Jakarta, Bagi umat Islam, puasa syawal selama 6 hari
setelah lebaran bersifat sunah alias tidak wajib tetapi baik untuk
dilakukan. Bukan cuma ahli agama yang mengakui manfaatnya, tetapi juga
ahli gizi yang mengganggapnya sebagai masa transisi.
Selama bulan
Ramadan, sistem pencernaan dikondisikan untuk bekerja lebih lambat dari
biasanya karena ada perubahan pola makan. Selain tidak ada makan siang,
jenis makanan yang dikonsumsi malam harinya cenderung lembut agar perut
tidak bermasalah.
Begitu masuk hari raya, pola makan kembali
normal karena puasa wajib sudah selesai. Agar perut tidak mengalami
shock atau kekagetan, maka sistem pencernaan membutuhkan masa transisi
yang biasanya memakan waktu antara 3 hari hingga 1 minggu.
"Sampai
hari ketiga setelah lebaran, sebaiknya pilih makanan yang
lembut-lembut. Tubuh perlu adaptasi di masa peralihan," kata Prof Dr
Hardinsyah, ahli gizi dari Fakultas Ekologi Manusia Institut Pertanian
Bogor (IPB) saat dihubungi detikHealth, seperti ditulis Senin (20/8/2012).
Selain
harus memilih makanan dengan tekstur lembut, jumlah atau porsinya juga
harus dibatasi. Karena selama puasa tidak makan siang, maka sebaiknya
sarapannya cukup setengah dari porsi biasa dan setengahnya lagi dipenuhi
saat makan siang atau dengan cemilan.
Akan lebih baik lagi
menurut Prof Hardinysah, jika umat Islam menjalankan puasa sunah selama 6
hari setelah lebaran hari pertama.
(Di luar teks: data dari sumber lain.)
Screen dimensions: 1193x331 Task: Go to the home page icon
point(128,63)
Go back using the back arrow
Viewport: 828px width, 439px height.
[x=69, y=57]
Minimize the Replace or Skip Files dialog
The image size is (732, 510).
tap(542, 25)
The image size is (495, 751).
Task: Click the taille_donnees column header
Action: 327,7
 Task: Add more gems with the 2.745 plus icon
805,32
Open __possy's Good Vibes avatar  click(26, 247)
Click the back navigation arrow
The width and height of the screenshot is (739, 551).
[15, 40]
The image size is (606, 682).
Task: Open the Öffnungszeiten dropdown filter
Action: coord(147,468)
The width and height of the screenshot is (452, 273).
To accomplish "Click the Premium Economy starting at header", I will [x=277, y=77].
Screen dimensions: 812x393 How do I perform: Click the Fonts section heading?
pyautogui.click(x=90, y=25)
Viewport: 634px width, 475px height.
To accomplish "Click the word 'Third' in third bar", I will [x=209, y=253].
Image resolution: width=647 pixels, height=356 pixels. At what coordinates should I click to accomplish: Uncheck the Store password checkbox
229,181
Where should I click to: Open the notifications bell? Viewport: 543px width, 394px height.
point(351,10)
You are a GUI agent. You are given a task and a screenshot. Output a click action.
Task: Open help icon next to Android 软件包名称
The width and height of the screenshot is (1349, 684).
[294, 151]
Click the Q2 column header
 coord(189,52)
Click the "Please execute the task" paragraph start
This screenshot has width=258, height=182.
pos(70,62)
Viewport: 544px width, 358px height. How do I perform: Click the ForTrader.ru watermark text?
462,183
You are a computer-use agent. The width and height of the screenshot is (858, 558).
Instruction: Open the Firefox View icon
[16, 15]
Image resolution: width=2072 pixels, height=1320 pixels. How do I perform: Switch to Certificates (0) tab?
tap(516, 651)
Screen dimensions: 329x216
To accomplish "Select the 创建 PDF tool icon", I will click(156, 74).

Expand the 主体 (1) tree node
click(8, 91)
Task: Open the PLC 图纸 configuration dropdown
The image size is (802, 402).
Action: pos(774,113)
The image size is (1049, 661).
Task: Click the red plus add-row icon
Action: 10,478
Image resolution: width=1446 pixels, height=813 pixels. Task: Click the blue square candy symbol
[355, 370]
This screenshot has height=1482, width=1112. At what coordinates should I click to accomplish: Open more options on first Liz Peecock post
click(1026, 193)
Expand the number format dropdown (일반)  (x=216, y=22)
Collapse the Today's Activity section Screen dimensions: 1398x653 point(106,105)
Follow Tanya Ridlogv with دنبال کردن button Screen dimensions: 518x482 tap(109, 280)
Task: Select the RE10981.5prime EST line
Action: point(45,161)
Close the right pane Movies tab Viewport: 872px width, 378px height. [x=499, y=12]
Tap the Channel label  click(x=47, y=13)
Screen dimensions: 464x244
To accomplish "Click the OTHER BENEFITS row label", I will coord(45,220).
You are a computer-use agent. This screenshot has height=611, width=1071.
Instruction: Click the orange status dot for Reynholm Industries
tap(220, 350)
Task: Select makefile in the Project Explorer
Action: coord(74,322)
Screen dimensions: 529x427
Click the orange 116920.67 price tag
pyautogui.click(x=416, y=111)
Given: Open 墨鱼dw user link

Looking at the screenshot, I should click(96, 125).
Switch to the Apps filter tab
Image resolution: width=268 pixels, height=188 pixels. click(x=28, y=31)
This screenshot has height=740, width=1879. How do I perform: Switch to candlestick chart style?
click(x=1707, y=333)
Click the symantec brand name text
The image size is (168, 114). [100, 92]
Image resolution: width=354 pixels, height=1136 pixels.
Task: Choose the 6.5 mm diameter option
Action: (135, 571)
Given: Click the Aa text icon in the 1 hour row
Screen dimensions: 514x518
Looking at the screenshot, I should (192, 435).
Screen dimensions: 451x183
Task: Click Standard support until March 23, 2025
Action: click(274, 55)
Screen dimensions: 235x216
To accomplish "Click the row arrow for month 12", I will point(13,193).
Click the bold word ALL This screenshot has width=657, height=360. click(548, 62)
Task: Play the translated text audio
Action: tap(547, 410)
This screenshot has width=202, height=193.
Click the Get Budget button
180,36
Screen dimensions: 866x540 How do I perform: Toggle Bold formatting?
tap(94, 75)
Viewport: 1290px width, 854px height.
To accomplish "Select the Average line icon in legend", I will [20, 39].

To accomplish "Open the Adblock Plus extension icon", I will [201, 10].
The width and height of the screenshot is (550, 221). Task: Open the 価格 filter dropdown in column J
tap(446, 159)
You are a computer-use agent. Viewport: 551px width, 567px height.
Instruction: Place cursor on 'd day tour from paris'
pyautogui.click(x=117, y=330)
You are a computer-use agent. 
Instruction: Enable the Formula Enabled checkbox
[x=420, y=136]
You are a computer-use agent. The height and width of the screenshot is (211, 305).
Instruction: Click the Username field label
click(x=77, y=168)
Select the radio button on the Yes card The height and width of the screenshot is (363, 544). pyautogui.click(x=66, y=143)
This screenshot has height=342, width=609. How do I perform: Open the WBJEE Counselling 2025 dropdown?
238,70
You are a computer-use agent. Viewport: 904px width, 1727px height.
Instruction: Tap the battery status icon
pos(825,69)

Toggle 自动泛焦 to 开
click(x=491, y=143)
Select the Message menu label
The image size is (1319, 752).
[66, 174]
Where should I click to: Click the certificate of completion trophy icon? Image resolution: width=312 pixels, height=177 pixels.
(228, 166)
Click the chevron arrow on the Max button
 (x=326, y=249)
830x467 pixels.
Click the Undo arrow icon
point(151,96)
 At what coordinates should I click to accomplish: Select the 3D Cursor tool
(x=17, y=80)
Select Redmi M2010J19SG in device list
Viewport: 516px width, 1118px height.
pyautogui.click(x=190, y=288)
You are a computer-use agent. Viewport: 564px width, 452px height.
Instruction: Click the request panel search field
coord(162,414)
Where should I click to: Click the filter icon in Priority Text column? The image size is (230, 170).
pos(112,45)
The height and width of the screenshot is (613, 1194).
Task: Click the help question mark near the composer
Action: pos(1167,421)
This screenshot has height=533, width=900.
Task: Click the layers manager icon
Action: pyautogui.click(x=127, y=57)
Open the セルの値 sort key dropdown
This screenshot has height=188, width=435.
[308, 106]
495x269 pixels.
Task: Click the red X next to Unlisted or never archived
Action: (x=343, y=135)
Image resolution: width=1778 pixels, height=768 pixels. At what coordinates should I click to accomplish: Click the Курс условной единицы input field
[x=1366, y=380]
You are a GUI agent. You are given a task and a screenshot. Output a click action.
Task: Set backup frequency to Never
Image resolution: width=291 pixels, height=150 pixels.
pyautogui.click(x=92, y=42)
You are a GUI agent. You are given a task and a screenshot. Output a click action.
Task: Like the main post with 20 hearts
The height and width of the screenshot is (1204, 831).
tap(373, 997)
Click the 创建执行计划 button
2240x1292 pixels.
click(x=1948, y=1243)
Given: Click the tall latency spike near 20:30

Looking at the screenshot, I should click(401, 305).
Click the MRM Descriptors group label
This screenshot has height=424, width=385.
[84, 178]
Ritual yang sering disebut puasa
syawal ini memang tidak wajib, namun ada hikmah yang bisa diambil dari
sisi kesehatan jika dilakukan.
"Masa transisi memang sebaiknya
satu minggu. Karena itu puasa syawal selama 6 hari itu sangat bermanfaat
untuk mengendalikan masa transisi. Pahala itu sudah Yang di Atas yang
meghitung, tapi memang ada hikmah dari balik itu semua kalau dilihat
dari sisi kesehatan," pesan Prof Hardinsyah.